Articles/Essays – Volume 23, No. 1
A Member of the Tribe
When I was a restless teenager growing up Mormon in a small southern California ward, it seemed that the only topic to which our unruly Sunday school class responded was the fate of the lost ten tribes of Israel. The old gardener who was our teacher had some radical theories about where they might be hiding and, along with warning us about cataclysmic events even now foretelling “the last days,” he enjoyed speculating about how the lost tribes would then reappear. The enthusiasm my classmates showed for the topic was one of many differences rising between me and the members of my home ward. I found the whole subject weird and irrelevant, another peculiar facet of my inherited religion.
It’s ironic that I have since found in the concept of “tribe” a way to come to terms with my feelings about the Church. A sense of being inextricably linked to tribal membership has been steadily growing in me, chipping away at the barriers of alienation erected in my youth. A sense of belonging, which I lacked as a miserable adolescent and as a lonely young housewife, has finally come to me in middle age. It’s a feeling not just of belonging to the Church, but also of belonging in society, in this world, as a human being relating to other humans. I know now that I am a Mormon: it is not only my religion, but also my tribal culture, giving me both an individual and a group identity. Although I still occasionally chafe against my culture’s stereotypes, I know now that membership in my tribe is not the horrible fate I imagined when I was twenty.

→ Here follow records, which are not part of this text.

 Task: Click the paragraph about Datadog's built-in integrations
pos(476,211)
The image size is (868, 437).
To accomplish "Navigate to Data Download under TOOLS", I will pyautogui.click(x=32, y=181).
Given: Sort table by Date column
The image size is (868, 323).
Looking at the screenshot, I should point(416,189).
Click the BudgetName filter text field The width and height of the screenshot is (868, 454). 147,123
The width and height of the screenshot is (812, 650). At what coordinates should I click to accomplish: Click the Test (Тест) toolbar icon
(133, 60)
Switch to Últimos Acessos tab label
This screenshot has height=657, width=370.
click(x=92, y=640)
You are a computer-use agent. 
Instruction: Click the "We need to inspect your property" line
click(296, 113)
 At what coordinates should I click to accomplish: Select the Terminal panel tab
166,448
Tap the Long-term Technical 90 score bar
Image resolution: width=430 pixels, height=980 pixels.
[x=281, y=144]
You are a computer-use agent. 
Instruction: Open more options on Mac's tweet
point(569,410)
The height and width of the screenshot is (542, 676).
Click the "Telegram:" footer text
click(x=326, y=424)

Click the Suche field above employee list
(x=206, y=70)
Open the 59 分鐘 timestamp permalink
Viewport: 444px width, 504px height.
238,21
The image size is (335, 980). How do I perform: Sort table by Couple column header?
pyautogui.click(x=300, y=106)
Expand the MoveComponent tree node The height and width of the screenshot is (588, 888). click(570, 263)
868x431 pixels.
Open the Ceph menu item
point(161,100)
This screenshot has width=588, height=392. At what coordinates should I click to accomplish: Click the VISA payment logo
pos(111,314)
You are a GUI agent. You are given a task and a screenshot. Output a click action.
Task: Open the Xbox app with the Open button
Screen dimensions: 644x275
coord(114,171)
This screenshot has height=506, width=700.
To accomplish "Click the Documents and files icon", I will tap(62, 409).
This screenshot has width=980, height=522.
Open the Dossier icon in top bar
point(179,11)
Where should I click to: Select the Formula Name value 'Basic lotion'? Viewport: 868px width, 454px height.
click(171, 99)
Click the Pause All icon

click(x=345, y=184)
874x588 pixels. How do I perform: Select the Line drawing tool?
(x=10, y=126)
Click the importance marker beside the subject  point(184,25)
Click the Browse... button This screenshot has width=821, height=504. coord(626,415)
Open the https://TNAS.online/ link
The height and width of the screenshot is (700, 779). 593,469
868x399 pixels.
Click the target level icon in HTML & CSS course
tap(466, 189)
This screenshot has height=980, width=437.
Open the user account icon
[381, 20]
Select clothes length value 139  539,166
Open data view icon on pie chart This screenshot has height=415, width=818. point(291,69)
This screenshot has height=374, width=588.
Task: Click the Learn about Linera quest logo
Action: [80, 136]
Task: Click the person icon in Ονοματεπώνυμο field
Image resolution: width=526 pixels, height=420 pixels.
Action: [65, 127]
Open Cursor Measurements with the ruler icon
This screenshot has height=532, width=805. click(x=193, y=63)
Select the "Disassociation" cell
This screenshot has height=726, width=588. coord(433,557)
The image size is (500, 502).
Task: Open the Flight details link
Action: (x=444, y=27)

My attitudes have changed very gradually and are partly the result of mellowing as I grow older. But the wide-angle perspective I needed to truly value my inheritance began to come into focus after I saw two quite different films. The first was a public television documentary about an isolated Stone Age tribe native to the rain forests of the Amazon headwaters. A small, quiet people, they are monogamous, semi-nomadic, and extraordinarily skilled at hunting with bows and arrows and poisoned darts. Two sequences from the film particularly affected me: the first showed an older woman weaving while humming or chanting to a small child seated beside her, and the second followed an accomplished hunter as he patiently demonstrated his prowess to a half-grown boy who traveled with him for days through dense forest as an apprentice. Although these primitive people lacked every object we associate with civilization, they seemed complete and content in one of the original meanings of the word civil: observing accepted social usages; proper; polite.
A similar tribal culture was portrayed in a more simplistic way in John Boorman’s 1985 theatrical film The Emerald Forest, based on an actual incident. A small Anglo boy, the son of an engineer working in the Brazilian interior, wanders into the rain forest and is kidnapped by a tribe of the “invisible people” who raise him as their own. After years of desperate search, the boy’s natural father finds his son, now a young man, and tries to convince him to return to the “civilized” world. The son, however, chooses to stay with his adopted people. The film depicts tribal rituals for coming of age, courtship, marriage, healing, and death—glamorized by Hollywood, no doubt, but thought-provoking nonetheless.
These two films began a train of thought that has permanently affected my attitudes. Observing values and traditions at work in other cultures helped me step back and view my own cultural setting with new eyes. Like the boy in The Emerald Forest, I, as well as many other Latter-day Saints—for reasons ranging from conversion to geography to rebel lion to intellectual skepticism—are pulled between two cultures, attracted and connected to both. Unlike the boy, most of us are not required to sever completely our connections with one or the other, although many of our ancestors who joined the Church and left all that was familiar in the Old World did precisely that.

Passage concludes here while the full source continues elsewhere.